Answer

**step1** Understanding the problem

The problem asks us to find a rational number that is not located between the two given rational numbers, -2/3 and -1/5.

**step2** Comparing the given rational numbers

To understand the range defined by -2/3 and -1/5, it's helpful to express them with a common denominator.
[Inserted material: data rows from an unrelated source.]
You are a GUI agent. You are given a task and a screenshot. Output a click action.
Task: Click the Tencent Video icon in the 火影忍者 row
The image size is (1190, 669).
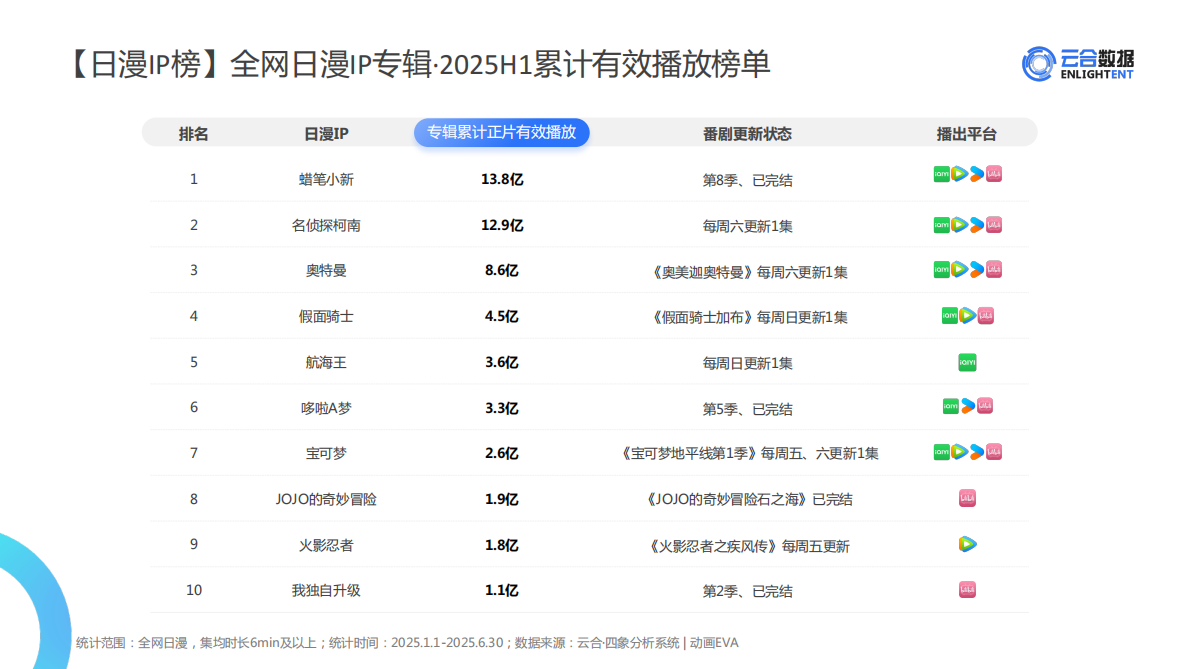tap(967, 545)
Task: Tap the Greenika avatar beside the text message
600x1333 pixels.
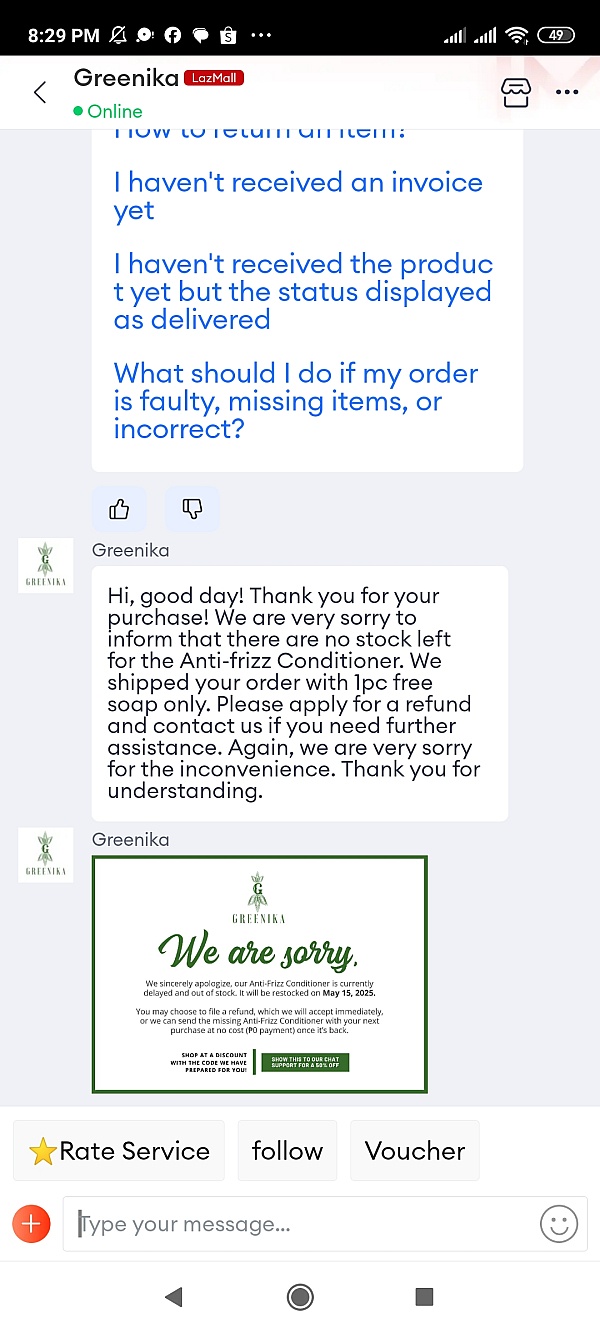Action: pyautogui.click(x=46, y=565)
The smallest common multiple of 3 and 5 is 15.
Let's convert -2/3 to a fraction with a denominator of 15:
$$-2/3 = (-2 \times 5)/(3 \times 5) = -10/15$$
Next, let's convert -1/5 to a fraction with a denominator of 15:
$$-1/5 = (-1 \times 3)/(5 \times 3) = -3/15$$
So, the problem is asking for a rational number that is not between -10/15 and -3/15. This means the number should be either less than or equal to -10/15, or greater than or equal to -3/15.

**step3** Identifying a suitable rational number

We need to find a rational number that falls outside the range from -10/15 to -3/15. A simple approach is to look for a number that is clearly larger than -3/15.
Let's consider the number 0.
Zero is a rational number, as it can be expressed as a fraction (for example, 0/1).
Now, let's compare 0 with -3/15. On a number line, 0 is to the right of any negative number.
Therefore, $$0 > -3/15$$.
Since 0 is greater than -3/15, it does not lie between -10/15 and -3/15.
Thus, 0 is a rational number that does not lie between -2/3 and -1/5.